- _WHAT THIS TASK INVOLVES_
Print the lines that start the entries and continue through the one holding "November 24, 2025 (348, 752)", please, exactly and with the pictures omitted.

- _THE RECORDS_
__________

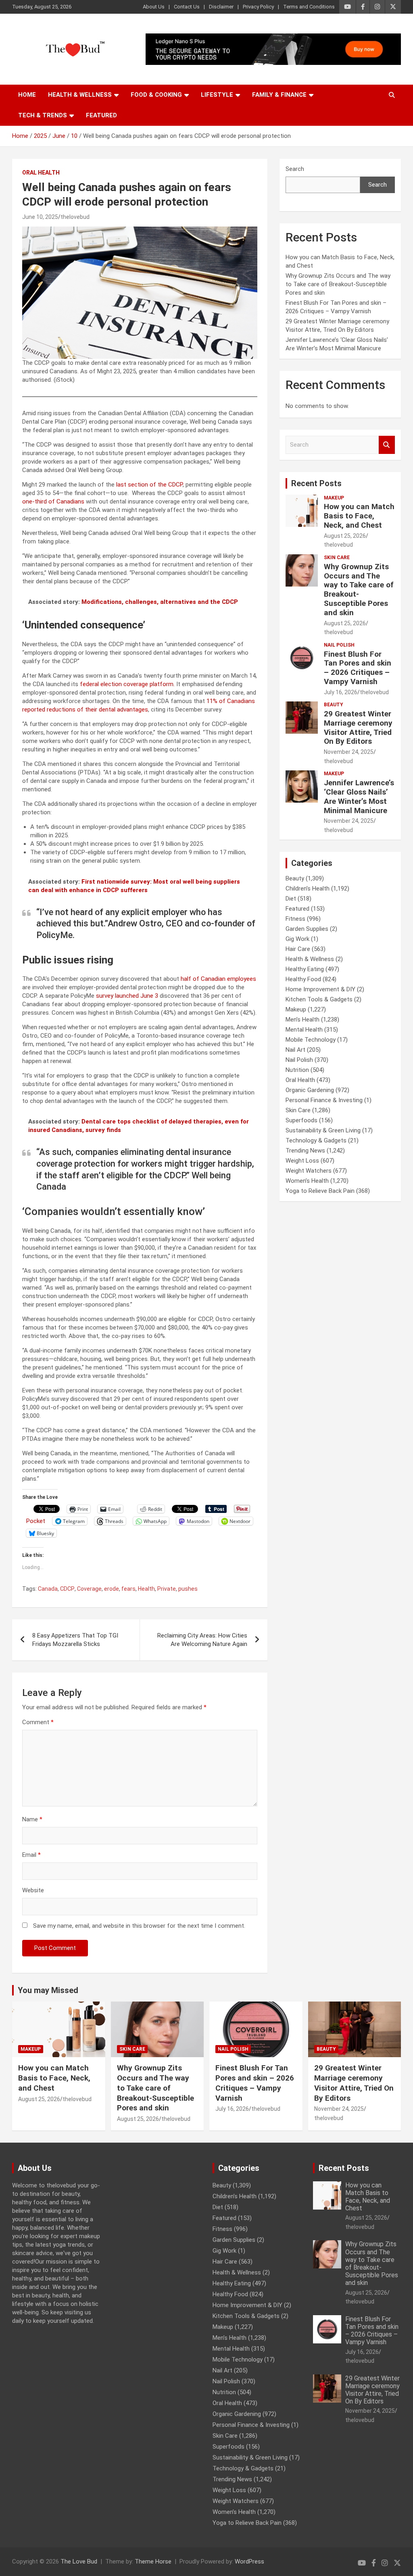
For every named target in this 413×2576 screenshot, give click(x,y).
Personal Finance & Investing (324, 1100)
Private (166, 1589)
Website (33, 1890)
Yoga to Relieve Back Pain (320, 1190)
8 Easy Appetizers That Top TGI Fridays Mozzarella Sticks (75, 1640)
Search (295, 169)
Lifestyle (217, 94)
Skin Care (337, 557)
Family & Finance (279, 94)
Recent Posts (316, 483)
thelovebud (75, 217)
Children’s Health (308, 888)
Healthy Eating (305, 969)
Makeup (334, 498)
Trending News (305, 1150)
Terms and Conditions (309, 7)
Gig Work (297, 939)
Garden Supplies (307, 928)
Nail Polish (339, 645)
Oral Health (41, 172)
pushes (188, 1589)
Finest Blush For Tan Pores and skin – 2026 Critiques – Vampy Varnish (357, 667)
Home (27, 94)
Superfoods (301, 1120)
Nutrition (297, 1070)
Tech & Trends (42, 115)
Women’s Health (307, 1180)
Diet (291, 898)
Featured (101, 115)
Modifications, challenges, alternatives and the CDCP (159, 602)
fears (128, 1589)
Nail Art (295, 1049)
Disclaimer (221, 7)
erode (111, 1589)
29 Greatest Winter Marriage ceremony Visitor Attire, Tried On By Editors (358, 727)
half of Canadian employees (218, 978)
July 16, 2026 (340, 692)
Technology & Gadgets (316, 1140)
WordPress (249, 2561)
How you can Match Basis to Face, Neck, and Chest (359, 516)
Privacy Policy (258, 7)
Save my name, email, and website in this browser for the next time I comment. (139, 1925)
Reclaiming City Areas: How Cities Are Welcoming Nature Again (202, 1640)
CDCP (67, 1589)
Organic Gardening (310, 1090)
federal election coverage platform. (127, 684)
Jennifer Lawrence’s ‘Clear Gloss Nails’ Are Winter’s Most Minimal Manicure (359, 796)
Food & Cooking (156, 94)
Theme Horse (153, 2561)
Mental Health (304, 1029)
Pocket (35, 1521)
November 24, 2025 (348, 752)
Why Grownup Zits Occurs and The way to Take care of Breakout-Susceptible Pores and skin (338, 284)
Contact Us (187, 7)
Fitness (295, 918)
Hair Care (298, 949)
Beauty (333, 704)
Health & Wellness (80, 94)
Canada (48, 1589)
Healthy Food (303, 979)
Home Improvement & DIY (320, 989)
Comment (38, 1722)
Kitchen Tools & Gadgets (319, 999)
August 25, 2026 (345, 536)
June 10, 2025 (40, 217)
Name (32, 1819)
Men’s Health (302, 1019)
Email (31, 1854)
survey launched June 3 (128, 995)
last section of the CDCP (149, 484)
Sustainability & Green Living (323, 1130)
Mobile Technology (311, 1039)
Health (146, 1589)
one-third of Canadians (54, 501)
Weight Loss (302, 1160)
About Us (154, 7)
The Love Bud (78, 2561)
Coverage (89, 1589)
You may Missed (48, 1990)
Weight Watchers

__________

- _RESULT OF THIS TASK_
For every named target in this 413×2576 screenshot, give click(x,y).
Personal Finance & Investing (324, 1100)
Private (166, 1589)
Website (33, 1890)
Yoga to Relieve Back Pain (320, 1190)
8 Easy Appetizers That Top TGI Fridays Mozzarella Sticks (75, 1640)
Search (295, 169)
Lifestyle (217, 94)
Skin Care (337, 557)
Family & Finance (279, 94)
Recent Posts (316, 483)
thelovebud (75, 217)
Children’s Health (308, 888)
Healthy Eating (305, 969)
Makeup (334, 498)
Trending News (305, 1150)
Terms and Conditions (309, 7)
Gig Work (297, 939)
Garden Supplies (307, 928)
Nail Polish (339, 645)
Oral Health (41, 172)
pushes (188, 1589)
Finest Blush For Tan Pores and skin – 2026 Critiques – Vampy Varnish (357, 667)
Home (27, 94)
Superfoods (301, 1120)
Nutrition (297, 1070)
Tech & Trends (42, 115)
Women’s Health (307, 1180)
Diet (291, 898)
Featured (101, 115)
Modifications, challenges, alternatives and the CDCP (159, 602)
fears (128, 1589)
Nail Art (295, 1049)
Disclaimer (221, 7)
erode (111, 1589)
29 Greatest Winter Marriage ceremony Visitor Attire, Tried On By Editors (358, 727)
half of Canadian employees (218, 978)
July 16, 2026 (340, 692)
Technology & Gadgets (316, 1140)
WordPress (249, 2561)
How you can Match Basis to Face, Neck, and Chest (359, 516)
Privacy Policy (258, 7)
Save my name, email, and website in this browser for the next time I comment. (139, 1925)
Reclaiming City Areas: How Cities Are Welcoming Nature Again (202, 1640)
CDCP (67, 1589)
Organic Gardening (310, 1090)
federal election coverage platform. (127, 684)
Jennifer Lawrence’s ‘Clear Gloss Nails’ Are Winter’s Most Minimal Manicure (359, 796)
Food & Cooking (156, 94)
Theme Horse (153, 2561)
Mental Health (304, 1029)
Pocket (35, 1521)
November 24, 2025 (348, 752)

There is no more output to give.